Mais Alexander De Croo et son ministre de la Santé, le socialiste flamand Frank Vandenbroucke, tiennent bon. Ce dernier exclut un assouplissement de dernière minute avant les fêtes, le risque étant trop grand d’assister à un rebond viral à la faveur des retrouvailles. La règle ne varie pas: Un ménage pourra accueillir une personne, deux pour les isolés. Les feux d’artifice seront interdits au Nouvel An.
Le Premier ministre De Croo refuse de descendre sur le terrain émotionnel. A ceux qui réclament «plus d’humanité», il rétorque: «C’est quoi l’humanité ? Est-ce que ce n’est pas de se dire qu’on va changer notre comportement et éviter de mettre en péril la vie des personnes les plus vulnérables?»
La fronde libérale francophone n’aurait rien d’isolé. Du moins le Mouvement réformateur l’assuret-il. Il se dit appuyé par deux autres partenaires de la coalition au pouvoir: le PS, mais aussi Ecolo. Ce dernier a cependant fait savoir qu’il se distanciait des déclarations libérales. «Ni cacophonie ni petit jeu politique. Les citoyens et le personnel médical méritent mieux», ont tweeté les écologistes.
«La lasagne politique belge a coûté des vies»
Ces dissensions font mauvais genre au moment où Alexander De Croo tente de montrer qu’il a la situation en main. La Belgique ne veut plus être ce mauvais élève de la lutte contre le covid, alors que le bilan humain dépasse les 17.000 décès. Le gouvernement «Vivaldi» espère commencer la vaccination le 5 janvier.
Alexander De Croo précise toutefois que cette date correspond «au meilleur scénario». Il faudra en effet que l’Union Européenne, via l’Agence européenne des médicaments, teste les vaccins disponibles et autorise leur commercialisation.
Si le scénario le plus optimiste se réalise, la Belgique disposera dans un premier temps de 600.000 doses destinées à vacciner, en deux fois, les premières 300.000 personnes. Seront prioritaires les seniors et le personnel soignant. Vacciner 70% des Belges pourrait prendre jusqu’à l’automne.
Le pays a besoin de retrouver confiance après les difficultés qui ont émaillé la gestion de la crise sanitaire. Son fonctionnement est mis en cause par une partie du monde scientifique. «La lasagne politique belge a coûté des vies», assure l’infectiologue Erika Vlieghe qui voit arriver une troisième vague. Des progrès ont pourtant été faits, notamment en matière de traçage, même si celui-ci reste perfectible.

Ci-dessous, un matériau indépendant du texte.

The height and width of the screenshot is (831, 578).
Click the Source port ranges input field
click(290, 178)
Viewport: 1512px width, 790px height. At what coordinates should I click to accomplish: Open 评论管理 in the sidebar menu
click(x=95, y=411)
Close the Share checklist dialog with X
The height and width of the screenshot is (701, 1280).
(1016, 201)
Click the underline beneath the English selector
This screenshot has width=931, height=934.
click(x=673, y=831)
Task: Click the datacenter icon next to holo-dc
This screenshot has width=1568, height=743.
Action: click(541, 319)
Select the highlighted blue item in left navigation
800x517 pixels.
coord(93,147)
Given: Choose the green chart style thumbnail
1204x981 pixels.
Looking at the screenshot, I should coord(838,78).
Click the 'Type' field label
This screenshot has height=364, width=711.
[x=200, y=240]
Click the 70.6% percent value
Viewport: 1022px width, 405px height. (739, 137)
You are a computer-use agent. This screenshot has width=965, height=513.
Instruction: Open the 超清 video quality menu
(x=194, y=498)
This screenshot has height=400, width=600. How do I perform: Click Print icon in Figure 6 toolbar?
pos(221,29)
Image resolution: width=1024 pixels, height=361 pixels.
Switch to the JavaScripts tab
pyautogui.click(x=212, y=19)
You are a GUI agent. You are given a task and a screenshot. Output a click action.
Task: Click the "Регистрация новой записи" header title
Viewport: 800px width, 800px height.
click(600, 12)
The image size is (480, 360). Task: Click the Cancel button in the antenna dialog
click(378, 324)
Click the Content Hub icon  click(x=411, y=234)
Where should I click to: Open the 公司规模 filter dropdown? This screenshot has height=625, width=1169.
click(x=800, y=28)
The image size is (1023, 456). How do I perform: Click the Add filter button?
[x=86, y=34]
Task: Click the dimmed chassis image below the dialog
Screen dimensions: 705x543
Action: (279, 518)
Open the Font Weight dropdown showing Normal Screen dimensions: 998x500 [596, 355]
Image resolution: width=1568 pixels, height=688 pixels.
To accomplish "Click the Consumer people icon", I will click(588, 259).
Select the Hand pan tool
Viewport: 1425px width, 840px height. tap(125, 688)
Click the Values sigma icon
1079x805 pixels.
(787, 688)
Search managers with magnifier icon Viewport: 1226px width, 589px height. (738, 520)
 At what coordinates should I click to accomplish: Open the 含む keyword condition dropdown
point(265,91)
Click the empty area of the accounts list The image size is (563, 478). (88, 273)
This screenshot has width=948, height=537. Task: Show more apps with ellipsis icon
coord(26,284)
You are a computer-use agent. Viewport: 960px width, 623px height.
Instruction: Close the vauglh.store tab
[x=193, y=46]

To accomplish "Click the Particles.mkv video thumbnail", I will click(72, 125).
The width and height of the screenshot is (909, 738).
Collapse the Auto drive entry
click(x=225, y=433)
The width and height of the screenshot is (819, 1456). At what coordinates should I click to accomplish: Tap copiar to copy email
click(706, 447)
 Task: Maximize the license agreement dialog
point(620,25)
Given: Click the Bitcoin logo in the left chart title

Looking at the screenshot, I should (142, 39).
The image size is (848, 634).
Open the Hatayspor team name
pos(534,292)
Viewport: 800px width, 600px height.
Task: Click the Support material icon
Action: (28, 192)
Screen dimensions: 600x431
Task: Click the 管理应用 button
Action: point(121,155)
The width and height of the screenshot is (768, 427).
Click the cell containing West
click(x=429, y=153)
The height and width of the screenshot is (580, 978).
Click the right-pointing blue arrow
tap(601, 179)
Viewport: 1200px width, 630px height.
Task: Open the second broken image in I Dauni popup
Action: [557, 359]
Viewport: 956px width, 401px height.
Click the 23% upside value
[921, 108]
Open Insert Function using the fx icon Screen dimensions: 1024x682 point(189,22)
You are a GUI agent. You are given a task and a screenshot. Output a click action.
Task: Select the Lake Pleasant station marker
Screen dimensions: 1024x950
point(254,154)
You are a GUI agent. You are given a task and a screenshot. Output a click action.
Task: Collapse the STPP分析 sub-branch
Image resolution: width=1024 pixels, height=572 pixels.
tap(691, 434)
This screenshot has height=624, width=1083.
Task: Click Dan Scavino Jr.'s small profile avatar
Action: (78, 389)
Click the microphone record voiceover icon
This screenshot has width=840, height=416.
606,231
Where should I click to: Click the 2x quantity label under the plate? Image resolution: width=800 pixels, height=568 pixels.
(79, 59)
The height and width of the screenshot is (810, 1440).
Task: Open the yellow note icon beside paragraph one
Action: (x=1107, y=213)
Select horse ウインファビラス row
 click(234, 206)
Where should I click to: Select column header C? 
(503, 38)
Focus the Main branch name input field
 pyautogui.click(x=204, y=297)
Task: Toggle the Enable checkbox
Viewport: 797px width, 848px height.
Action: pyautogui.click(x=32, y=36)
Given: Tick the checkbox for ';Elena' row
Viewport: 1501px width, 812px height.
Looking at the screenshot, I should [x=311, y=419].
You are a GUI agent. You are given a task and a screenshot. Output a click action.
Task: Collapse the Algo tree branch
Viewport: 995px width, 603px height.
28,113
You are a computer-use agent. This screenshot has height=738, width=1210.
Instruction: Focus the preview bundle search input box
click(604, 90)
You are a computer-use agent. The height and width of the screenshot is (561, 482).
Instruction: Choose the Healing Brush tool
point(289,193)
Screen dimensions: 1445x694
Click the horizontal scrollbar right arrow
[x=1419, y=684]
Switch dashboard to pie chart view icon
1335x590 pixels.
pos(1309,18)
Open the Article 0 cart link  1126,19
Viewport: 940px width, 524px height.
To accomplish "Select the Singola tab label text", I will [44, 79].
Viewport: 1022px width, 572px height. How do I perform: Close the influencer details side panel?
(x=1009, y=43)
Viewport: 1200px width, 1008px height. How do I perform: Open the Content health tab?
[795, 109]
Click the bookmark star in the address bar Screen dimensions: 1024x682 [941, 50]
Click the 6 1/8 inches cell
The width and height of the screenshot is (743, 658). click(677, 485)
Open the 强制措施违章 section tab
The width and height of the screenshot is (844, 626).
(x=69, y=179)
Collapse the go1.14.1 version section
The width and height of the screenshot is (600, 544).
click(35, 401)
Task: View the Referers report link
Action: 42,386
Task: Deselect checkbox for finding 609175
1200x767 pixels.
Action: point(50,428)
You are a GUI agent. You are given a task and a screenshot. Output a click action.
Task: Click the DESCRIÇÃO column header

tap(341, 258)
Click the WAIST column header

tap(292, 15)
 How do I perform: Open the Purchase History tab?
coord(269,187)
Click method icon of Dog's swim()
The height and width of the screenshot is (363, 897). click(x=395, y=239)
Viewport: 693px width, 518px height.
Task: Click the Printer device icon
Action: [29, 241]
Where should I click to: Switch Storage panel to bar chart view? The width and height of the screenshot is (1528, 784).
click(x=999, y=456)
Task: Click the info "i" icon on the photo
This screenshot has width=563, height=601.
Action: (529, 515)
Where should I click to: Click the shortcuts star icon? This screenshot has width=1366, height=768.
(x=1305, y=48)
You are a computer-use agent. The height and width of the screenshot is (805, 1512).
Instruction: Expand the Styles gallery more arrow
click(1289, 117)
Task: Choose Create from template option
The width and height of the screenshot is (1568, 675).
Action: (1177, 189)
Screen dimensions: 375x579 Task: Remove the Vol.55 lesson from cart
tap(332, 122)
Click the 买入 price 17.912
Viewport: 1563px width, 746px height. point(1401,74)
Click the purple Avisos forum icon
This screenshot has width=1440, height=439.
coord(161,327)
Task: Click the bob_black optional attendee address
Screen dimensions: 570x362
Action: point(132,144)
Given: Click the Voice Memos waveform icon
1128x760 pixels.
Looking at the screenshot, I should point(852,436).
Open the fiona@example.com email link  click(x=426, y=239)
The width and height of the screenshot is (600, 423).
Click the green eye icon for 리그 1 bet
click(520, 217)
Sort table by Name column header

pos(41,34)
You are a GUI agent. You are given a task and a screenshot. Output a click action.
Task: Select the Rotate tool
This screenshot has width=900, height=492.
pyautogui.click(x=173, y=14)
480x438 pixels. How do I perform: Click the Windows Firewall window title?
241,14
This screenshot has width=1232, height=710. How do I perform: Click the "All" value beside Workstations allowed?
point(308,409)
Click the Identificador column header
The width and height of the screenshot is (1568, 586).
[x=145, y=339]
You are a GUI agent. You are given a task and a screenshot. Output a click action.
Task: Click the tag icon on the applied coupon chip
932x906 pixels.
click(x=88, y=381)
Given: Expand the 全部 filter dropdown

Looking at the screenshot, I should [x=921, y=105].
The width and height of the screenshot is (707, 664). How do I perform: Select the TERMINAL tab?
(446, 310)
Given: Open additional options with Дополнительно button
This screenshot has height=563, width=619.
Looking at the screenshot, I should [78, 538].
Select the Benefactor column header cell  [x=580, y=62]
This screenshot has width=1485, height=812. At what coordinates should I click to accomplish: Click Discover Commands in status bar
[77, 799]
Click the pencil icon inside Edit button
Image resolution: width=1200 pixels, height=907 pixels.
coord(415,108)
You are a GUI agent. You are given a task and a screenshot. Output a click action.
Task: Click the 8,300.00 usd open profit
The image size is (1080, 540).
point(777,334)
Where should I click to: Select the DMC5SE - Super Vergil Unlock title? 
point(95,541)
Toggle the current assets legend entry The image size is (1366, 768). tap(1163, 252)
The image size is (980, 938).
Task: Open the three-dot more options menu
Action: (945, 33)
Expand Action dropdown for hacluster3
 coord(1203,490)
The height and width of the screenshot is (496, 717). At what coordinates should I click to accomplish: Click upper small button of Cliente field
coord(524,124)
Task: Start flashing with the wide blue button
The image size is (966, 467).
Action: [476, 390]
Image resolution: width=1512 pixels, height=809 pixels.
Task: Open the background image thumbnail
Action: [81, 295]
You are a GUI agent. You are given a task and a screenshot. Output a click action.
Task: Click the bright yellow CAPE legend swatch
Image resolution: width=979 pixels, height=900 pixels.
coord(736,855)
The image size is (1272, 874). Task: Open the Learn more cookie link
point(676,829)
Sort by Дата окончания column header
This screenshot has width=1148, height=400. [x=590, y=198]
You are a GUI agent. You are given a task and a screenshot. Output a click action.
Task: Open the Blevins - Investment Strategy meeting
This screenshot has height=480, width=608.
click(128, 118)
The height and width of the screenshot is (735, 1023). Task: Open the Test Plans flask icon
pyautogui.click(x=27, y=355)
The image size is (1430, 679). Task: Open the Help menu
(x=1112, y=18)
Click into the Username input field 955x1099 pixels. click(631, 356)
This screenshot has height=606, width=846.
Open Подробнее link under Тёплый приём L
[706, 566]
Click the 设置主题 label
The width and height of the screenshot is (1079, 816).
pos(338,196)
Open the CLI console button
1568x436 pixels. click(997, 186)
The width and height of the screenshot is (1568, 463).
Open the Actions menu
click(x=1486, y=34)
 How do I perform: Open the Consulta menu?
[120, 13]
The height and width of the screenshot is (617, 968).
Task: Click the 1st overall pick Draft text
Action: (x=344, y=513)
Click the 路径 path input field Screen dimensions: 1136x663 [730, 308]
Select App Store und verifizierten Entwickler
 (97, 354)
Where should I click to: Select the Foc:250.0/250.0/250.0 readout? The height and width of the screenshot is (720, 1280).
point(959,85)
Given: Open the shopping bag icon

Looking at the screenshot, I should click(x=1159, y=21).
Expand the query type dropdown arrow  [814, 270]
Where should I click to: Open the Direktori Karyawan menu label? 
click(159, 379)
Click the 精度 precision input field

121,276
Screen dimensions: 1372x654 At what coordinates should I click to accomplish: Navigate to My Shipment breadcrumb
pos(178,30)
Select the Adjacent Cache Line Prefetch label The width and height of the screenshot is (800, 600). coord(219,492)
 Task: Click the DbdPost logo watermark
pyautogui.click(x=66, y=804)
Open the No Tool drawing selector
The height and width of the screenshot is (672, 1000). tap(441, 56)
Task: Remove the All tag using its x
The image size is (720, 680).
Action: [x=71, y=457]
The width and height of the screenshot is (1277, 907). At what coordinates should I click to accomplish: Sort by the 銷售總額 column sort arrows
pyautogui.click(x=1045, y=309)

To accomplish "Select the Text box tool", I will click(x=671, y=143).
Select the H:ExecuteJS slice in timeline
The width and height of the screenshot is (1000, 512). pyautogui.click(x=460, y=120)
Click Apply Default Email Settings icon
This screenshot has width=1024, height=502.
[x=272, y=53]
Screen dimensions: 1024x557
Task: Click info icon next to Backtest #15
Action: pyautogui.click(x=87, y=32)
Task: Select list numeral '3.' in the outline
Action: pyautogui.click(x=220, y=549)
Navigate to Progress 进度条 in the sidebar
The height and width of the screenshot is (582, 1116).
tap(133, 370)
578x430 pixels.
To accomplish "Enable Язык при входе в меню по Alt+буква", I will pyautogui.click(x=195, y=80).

Il faudra aussi convaincre les Belges d’aller se faire vacciner, la rapidité de la mise au point des vaccins et le risque d’effets secondaires éventuels en inquiétant plus d’un. Le Premier ministre Alexander De Croo entend montrer l’exemple. Il ira se faire vacciner, mais quand ce sera «son tour», ditil.
Il reste au gouvernement à croiser les doigts pour que ce «Noël intime» soit respecté. Les autorités préviennent qu’il y aura des contrôles policiers à domicile. De premiers sondages montrent que le respect des mesures mises en place pour le réveillon du 24 décembre gagne en adhésion parmi une partie des Belges. Mais d’autres ont déjà mis au point leurs stratégies d’évitement.
Selon une autre enquête d’opinion, un Flamand sur cinq logera là où il fera la fête, cette fois à la Saint-Sylvestre. Il évitera ainsi les amendes qui pénalisent ceux qui ne respectent pas le couvre-feu, quitte à enfreindre les règles de la «bulle sociale». Ce dispositif «made in Belgium» fixe le nombre de gens maximum que chacun peut accueillir chez soi.